**** Given passage ****
Source alternate ingredients

Another option is to consider ‘new’ alternative ingredients. In reality, however, there are no new ingredients as such, since all monogastric nutritionists around the world have only around 19 ingredients available in sufficient quantities to sustain large-scale modern feed mills. There are certainly smaller quantities of specialised local by-products that can be used to advantage, yet these are becoming scarce. Therefore, an ingredient is only novel to you, since inevitably the same ingredient has been used for many years in other regions. As such, there is a wealth of information available on the nutritive value of these ‘new’ ingredients that can be simply transposed to our formulation matrices.

The bird is very adaptable to new ingredients, in fact it is more responsive to nutrients. Unless there are toxins, antinutritional factors, or other negative factors, it doesn’t matter to the bird. Knowing the ingredient composition is the critical feature regarding the success or failure with new ingredients.

Reduce nutrient density

Both layers and meat birds still eat quite precisely to their energy requirements. They are amazingly adaptable to a vast range of nutrient densities, assuming that they can eat enough feed as the lower levels of feed energy are approached. Success in using lower levels of nutrient density is invariably negatively impacted by factors such as high stocking density and a high environmental temperature. Conversely, reducing diet energy usually has the hidden advantage of improved pellet quality.

The key to successful use of lower energy diets lies in prediction of change in feed intake and corresponding adjustment to all other nutrients in the diet.

Flexible cost of Dietary electrolyte balance (DEB)

When first introduced in the 1970s, maintaining DEB around 250MEq was seen to optimize broiler performance, especially leg condition. There is now less emphasis on this, perhaps because of genetic selection for skeletal integrity. DEB, however, may be important during heat stress to stimulate water intake and control manure moisture. Formulating to fixed DEB levels always adds costs. Instead, Dr Leeson suggested to focus on sodium and chloride at a ratio of 1:1.3.

Optimize feed texture (pelleting)

The first consideration is to make a good quality pellet, then worry about pellet size, noted Dr Leeson. He also added he was “a big fan of sunflower meal – it’s great for pellet quality.”
**** Data ****
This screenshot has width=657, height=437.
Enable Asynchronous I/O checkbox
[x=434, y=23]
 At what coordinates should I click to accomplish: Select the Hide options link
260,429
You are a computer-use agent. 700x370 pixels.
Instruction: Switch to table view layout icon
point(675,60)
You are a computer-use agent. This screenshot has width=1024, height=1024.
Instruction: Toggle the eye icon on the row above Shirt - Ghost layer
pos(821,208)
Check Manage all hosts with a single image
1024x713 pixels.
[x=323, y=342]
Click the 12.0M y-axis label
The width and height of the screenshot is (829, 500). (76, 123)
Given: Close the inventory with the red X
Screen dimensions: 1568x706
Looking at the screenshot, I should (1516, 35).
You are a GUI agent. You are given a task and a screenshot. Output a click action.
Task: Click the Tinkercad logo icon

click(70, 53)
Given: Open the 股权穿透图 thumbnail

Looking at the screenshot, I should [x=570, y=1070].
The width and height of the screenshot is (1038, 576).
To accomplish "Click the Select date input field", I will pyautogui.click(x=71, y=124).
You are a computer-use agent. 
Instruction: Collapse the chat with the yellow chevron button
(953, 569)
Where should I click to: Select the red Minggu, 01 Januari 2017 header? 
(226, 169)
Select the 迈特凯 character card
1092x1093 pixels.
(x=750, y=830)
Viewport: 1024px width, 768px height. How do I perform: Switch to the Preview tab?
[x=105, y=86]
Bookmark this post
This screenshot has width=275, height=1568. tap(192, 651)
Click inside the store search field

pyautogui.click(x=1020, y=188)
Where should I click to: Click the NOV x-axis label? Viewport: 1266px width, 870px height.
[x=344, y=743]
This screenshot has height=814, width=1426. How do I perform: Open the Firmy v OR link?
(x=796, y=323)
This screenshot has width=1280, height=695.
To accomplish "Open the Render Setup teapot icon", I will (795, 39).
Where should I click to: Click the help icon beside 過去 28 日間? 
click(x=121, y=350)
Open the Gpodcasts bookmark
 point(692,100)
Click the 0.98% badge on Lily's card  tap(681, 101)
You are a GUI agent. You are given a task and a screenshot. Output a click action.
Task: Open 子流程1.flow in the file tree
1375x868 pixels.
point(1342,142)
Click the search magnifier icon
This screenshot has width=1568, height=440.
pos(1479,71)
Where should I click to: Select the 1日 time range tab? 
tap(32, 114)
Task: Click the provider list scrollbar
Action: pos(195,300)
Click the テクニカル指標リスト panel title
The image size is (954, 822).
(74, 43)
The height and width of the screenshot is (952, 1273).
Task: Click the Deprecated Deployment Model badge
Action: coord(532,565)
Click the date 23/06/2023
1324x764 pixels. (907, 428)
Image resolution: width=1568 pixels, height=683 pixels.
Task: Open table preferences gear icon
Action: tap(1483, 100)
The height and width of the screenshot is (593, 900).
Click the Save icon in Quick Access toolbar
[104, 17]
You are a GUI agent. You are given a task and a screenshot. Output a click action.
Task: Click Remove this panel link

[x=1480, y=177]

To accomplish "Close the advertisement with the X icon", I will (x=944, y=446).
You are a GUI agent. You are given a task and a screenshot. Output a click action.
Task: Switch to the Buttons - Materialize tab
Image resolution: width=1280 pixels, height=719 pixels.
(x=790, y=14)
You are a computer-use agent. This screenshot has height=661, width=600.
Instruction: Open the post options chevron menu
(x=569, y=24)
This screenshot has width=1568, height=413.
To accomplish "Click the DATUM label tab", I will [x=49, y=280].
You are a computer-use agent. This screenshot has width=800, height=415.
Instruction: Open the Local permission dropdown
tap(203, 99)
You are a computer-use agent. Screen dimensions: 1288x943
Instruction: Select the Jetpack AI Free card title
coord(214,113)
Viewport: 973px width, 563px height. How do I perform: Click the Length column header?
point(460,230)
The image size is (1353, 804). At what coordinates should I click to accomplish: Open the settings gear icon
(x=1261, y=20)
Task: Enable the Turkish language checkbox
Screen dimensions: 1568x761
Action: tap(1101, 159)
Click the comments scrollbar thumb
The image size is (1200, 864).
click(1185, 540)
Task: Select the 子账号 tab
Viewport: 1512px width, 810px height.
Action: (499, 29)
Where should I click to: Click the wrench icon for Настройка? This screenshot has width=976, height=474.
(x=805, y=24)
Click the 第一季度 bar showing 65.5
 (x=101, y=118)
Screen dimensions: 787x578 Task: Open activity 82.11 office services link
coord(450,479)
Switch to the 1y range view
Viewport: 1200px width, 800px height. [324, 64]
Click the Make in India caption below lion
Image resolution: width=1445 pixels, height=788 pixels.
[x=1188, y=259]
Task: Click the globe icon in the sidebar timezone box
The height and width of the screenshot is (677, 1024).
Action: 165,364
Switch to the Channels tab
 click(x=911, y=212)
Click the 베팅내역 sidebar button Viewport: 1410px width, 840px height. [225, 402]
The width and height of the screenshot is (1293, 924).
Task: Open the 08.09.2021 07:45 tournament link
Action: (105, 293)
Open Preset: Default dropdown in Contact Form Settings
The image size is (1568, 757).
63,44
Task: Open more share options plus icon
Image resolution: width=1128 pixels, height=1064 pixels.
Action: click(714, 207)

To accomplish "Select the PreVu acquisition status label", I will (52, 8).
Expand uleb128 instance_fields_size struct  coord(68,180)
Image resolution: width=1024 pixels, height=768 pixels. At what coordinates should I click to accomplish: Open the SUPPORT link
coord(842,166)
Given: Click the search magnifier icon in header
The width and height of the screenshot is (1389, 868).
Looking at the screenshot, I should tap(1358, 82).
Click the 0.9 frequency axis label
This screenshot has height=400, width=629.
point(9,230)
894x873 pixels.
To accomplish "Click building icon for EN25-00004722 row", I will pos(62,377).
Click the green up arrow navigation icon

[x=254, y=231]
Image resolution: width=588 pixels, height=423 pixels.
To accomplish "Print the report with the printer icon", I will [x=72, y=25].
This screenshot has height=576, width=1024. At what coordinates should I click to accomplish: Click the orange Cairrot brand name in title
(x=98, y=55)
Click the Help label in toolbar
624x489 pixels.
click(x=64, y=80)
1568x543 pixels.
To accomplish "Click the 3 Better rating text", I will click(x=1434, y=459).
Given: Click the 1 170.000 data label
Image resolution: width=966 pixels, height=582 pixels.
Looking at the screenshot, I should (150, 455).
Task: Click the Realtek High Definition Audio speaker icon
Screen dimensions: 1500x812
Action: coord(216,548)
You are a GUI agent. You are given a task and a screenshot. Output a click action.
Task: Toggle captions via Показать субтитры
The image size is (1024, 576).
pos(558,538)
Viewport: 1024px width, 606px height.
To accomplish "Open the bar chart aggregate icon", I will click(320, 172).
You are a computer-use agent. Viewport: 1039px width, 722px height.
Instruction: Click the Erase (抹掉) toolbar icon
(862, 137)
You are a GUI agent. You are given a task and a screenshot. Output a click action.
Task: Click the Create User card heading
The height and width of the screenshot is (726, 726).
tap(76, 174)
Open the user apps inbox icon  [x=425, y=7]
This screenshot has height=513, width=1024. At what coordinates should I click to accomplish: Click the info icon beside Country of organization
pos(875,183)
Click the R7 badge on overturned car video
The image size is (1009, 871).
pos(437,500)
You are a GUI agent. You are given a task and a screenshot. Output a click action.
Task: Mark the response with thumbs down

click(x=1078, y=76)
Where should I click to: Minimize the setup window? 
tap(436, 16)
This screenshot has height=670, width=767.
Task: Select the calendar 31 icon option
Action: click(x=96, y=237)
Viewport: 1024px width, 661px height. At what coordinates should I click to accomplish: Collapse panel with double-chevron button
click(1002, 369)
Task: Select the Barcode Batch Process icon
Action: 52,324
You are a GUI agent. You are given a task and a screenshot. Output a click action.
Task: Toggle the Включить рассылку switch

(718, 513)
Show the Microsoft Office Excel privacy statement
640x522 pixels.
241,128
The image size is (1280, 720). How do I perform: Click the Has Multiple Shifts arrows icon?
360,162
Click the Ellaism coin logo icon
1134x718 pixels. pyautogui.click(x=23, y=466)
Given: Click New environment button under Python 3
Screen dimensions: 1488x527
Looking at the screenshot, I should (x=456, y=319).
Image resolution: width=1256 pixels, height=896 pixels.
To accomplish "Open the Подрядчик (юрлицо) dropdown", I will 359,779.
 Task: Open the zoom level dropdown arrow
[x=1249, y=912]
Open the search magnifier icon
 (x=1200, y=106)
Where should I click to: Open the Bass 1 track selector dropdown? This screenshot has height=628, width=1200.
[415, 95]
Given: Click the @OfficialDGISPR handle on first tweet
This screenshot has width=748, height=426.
****
• _Instructions to follow_: Carry on the passage about lowering poultry feed costs, starting right after its closing quote about sunflower meal and pellet quality.

• _Answer for the task_:
When given a choice in particle sizes, birds invariably show a preference for the largest particles. This situation becomes obvious when ‘fines’ accumulate in the feeder pans over time. As shown below, as pellet size increases, so does the bird’s need to consume fewer pellets. As a result, they need to spend less time at the feeder. Naturally, this idealised pellet size must be balanced against the willingness of mill managers to accommodate the necessary changes in pellet die size. Matching pellet size to bird age becomes critical as stocking density increases.

Impact of pellet size on pellet number consumed by a 30-day-old broiler

Pellet size (diameter) 4 mm length 6 mm length
3 mm 580 390
4 mm 330 220
5 mm 210 140

In the end, cost mitigation should not require complex mathematics. Nutritionists should be able to play with several types of improvements without affecting health and performance.

 

***

EW Nutrition’s Poultry Academy took place in Jakarta and Manila in early September 2023. Dr. Steve Leeson, an expert in Poultry Nutrition & Production with nearly 50 years’ experience in the industry, was the distinguished keynote speaker.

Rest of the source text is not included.